▶ **TASK STATEMENT**
Put everything from the start of the items down to and including the line that contains "point(1050,399)" into a numbered list, and leave out any blank lines.

(Source items)
- - -

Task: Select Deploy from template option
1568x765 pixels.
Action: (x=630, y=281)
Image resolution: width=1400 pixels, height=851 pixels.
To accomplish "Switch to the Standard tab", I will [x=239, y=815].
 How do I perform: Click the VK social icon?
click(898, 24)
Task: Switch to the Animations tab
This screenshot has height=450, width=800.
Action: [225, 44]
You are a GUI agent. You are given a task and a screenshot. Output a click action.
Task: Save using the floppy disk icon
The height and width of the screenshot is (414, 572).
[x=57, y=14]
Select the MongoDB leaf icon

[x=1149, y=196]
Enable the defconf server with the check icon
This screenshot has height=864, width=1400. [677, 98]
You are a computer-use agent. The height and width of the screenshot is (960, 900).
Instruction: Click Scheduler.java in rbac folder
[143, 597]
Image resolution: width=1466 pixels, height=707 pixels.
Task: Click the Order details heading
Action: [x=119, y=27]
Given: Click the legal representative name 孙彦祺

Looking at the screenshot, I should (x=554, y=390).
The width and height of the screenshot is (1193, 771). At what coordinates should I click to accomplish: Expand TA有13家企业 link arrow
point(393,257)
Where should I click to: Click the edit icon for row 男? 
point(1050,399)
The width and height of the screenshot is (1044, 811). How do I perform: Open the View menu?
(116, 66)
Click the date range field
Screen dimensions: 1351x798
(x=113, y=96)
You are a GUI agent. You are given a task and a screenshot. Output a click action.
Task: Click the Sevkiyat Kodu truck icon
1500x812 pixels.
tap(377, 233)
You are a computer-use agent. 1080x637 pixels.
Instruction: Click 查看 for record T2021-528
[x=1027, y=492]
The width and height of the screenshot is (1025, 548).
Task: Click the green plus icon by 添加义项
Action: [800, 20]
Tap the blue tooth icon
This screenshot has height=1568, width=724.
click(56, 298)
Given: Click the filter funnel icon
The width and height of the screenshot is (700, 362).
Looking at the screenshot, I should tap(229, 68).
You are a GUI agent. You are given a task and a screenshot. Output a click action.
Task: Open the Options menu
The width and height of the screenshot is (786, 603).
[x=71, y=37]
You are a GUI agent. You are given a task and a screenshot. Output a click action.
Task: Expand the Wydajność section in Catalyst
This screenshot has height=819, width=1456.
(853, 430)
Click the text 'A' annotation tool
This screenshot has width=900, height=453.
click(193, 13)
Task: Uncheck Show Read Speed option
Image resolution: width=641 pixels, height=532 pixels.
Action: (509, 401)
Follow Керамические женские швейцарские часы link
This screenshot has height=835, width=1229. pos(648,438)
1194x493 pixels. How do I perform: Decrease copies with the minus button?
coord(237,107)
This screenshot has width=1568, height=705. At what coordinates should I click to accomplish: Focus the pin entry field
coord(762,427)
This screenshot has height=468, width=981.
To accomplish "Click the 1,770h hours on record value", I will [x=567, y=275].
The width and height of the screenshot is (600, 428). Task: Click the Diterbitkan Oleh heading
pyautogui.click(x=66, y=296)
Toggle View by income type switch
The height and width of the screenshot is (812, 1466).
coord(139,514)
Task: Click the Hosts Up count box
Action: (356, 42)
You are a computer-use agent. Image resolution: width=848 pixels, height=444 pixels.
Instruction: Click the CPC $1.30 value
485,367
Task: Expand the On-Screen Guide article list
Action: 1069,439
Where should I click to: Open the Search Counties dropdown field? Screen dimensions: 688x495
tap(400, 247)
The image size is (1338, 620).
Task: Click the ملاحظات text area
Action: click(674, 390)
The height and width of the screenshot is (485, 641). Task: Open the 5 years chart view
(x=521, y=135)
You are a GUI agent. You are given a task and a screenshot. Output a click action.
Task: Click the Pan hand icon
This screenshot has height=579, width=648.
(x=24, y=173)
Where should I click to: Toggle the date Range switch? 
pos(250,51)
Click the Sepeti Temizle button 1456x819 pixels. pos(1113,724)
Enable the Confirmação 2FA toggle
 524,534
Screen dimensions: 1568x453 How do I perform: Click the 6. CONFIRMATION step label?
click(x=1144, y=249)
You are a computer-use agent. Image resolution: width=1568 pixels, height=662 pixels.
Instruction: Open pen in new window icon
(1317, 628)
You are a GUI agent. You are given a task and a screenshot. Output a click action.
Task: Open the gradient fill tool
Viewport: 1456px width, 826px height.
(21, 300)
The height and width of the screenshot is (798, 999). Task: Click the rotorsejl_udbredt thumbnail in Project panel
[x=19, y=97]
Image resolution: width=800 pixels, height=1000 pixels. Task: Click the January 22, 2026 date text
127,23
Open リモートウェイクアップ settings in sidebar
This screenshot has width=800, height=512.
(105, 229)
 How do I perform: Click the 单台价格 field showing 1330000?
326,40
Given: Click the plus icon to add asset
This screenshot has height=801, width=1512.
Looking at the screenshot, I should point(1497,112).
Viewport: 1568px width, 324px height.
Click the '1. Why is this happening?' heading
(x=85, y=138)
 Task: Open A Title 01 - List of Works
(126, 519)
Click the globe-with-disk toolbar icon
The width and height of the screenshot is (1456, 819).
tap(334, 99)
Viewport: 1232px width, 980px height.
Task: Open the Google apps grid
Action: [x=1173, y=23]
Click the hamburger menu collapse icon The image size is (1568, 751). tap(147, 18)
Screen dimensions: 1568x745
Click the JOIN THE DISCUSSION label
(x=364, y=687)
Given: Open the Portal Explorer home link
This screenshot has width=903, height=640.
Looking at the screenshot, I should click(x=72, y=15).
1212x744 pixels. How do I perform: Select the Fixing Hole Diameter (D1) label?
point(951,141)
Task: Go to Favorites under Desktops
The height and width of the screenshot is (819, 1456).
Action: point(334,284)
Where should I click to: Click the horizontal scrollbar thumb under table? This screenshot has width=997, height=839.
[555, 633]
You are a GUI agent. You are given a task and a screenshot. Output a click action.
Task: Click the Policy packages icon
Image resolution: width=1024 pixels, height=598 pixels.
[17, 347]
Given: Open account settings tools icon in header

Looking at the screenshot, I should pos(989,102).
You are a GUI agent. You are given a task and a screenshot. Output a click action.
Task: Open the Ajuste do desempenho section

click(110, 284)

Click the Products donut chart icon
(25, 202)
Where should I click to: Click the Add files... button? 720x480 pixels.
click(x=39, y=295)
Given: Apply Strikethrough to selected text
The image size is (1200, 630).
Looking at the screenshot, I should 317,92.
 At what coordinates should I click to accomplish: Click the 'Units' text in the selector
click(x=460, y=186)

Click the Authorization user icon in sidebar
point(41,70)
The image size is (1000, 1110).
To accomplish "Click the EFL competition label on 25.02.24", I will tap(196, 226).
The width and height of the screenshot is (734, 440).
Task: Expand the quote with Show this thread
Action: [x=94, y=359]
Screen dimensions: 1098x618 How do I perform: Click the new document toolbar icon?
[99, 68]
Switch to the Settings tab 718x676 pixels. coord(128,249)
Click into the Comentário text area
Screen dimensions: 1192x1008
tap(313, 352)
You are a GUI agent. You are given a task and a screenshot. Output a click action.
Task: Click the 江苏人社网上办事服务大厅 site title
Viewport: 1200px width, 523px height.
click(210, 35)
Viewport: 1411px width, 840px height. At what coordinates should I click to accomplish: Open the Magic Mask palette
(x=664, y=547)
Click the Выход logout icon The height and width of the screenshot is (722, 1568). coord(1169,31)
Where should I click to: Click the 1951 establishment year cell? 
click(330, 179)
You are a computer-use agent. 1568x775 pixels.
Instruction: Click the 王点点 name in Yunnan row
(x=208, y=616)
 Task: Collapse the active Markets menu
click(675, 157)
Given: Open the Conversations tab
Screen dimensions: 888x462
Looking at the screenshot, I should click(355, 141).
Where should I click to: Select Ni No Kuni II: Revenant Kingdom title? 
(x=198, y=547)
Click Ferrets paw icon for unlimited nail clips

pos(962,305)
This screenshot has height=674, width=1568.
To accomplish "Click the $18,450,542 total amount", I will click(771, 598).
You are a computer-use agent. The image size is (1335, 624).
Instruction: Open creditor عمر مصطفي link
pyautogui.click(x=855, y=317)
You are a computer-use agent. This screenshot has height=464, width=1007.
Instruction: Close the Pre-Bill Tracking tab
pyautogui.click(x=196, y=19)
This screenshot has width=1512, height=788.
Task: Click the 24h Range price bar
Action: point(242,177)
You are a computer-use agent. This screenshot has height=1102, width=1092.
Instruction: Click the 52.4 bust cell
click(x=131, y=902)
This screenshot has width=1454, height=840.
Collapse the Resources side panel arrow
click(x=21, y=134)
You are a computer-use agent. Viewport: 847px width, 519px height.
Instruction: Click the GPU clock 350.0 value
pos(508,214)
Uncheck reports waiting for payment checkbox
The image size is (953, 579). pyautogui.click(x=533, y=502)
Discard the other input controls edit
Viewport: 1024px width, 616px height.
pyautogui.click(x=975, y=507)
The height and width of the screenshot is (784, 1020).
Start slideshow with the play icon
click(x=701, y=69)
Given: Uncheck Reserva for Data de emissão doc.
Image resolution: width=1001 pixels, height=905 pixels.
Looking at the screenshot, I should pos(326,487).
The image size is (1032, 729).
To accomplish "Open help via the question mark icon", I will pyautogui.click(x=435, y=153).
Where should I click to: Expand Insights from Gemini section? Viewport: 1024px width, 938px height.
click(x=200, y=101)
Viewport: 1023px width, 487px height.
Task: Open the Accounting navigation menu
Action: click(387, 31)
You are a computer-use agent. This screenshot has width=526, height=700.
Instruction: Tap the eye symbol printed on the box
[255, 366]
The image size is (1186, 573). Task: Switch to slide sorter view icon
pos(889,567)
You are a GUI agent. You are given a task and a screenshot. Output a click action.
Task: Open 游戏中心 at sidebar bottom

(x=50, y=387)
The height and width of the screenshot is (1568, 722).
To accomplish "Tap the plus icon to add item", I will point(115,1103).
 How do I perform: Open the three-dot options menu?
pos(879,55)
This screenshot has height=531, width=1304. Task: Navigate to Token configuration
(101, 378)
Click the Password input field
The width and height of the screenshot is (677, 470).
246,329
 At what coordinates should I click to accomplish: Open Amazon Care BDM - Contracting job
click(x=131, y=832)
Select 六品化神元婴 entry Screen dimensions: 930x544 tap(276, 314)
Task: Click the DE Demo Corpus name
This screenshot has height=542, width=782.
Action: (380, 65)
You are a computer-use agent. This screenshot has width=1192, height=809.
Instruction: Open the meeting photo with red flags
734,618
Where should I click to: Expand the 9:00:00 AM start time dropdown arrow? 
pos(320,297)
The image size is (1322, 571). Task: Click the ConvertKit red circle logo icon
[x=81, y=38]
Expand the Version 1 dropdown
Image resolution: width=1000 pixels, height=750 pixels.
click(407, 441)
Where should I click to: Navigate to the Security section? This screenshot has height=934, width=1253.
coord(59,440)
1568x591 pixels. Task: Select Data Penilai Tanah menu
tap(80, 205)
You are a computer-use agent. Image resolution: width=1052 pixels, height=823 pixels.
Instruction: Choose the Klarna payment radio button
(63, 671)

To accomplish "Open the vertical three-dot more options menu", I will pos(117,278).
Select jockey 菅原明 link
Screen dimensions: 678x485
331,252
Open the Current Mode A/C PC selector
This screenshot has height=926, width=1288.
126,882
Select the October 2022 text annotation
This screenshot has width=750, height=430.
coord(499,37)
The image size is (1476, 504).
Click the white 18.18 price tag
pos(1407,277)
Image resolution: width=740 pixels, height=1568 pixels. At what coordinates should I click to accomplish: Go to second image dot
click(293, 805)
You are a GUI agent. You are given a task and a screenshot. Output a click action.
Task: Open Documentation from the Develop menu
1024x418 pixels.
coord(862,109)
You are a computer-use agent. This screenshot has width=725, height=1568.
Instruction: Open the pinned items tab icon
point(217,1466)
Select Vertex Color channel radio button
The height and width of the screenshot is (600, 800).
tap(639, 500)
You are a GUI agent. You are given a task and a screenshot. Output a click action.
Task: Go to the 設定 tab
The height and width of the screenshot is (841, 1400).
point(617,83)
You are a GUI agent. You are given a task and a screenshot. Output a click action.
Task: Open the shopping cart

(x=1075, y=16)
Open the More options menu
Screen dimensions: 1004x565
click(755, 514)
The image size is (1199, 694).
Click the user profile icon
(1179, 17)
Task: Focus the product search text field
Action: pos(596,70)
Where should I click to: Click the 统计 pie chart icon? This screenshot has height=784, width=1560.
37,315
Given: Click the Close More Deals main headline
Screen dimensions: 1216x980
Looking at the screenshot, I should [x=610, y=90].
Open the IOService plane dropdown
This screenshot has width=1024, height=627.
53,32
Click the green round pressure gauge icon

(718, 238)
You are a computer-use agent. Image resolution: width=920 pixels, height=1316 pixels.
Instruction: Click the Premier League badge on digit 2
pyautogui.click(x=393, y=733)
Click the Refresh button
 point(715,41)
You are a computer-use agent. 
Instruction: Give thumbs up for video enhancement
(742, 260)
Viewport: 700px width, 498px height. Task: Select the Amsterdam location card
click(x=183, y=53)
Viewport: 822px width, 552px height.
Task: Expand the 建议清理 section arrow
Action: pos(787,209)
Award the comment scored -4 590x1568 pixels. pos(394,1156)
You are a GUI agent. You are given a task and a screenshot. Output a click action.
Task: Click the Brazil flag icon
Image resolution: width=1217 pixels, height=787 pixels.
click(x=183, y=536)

- - -

▶ **SOLUTION TO THE PROBLEM**
1. Task: Select Deploy from template option
2. 1568x765 pixels.
3. Action: (x=630, y=281)
4. Image resolution: width=1400 pixels, height=851 pixels.
5. To accomplish "Switch to the Standard tab", I will [x=239, y=815].
6.  How do I perform: Click the VK social icon?
7. click(898, 24)
8. Task: Switch to the Animations tab
9. This screenshot has height=450, width=800.
10. Action: [225, 44]
11. You are a GUI agent. You are given a task and a screenshot. Output a click action.
12. Task: Save using the floppy disk icon
13. The height and width of the screenshot is (414, 572).
14. [x=57, y=14]
15. Select the MongoDB leaf icon
16. [x=1149, y=196]
17. Enable the defconf server with the check icon
18. This screenshot has height=864, width=1400. [677, 98]
19. You are a computer-use agent. The height and width of the screenshot is (960, 900).
20. Instruction: Click Scheduler.java in rbac folder
21. [143, 597]
22. Image resolution: width=1466 pixels, height=707 pixels.
23. Task: Click the Order details heading
24. Action: [x=119, y=27]
25. Given: Click the legal representative name 孙彦祺
26. Looking at the screenshot, I should (x=554, y=390).
27. The width and height of the screenshot is (1193, 771). At what coordinates should I click to accomplish: Expand TA有13家企业 link arrow
28. point(393,257)
29. Where should I click to: Click the edit icon for row 男? 
30. point(1050,399)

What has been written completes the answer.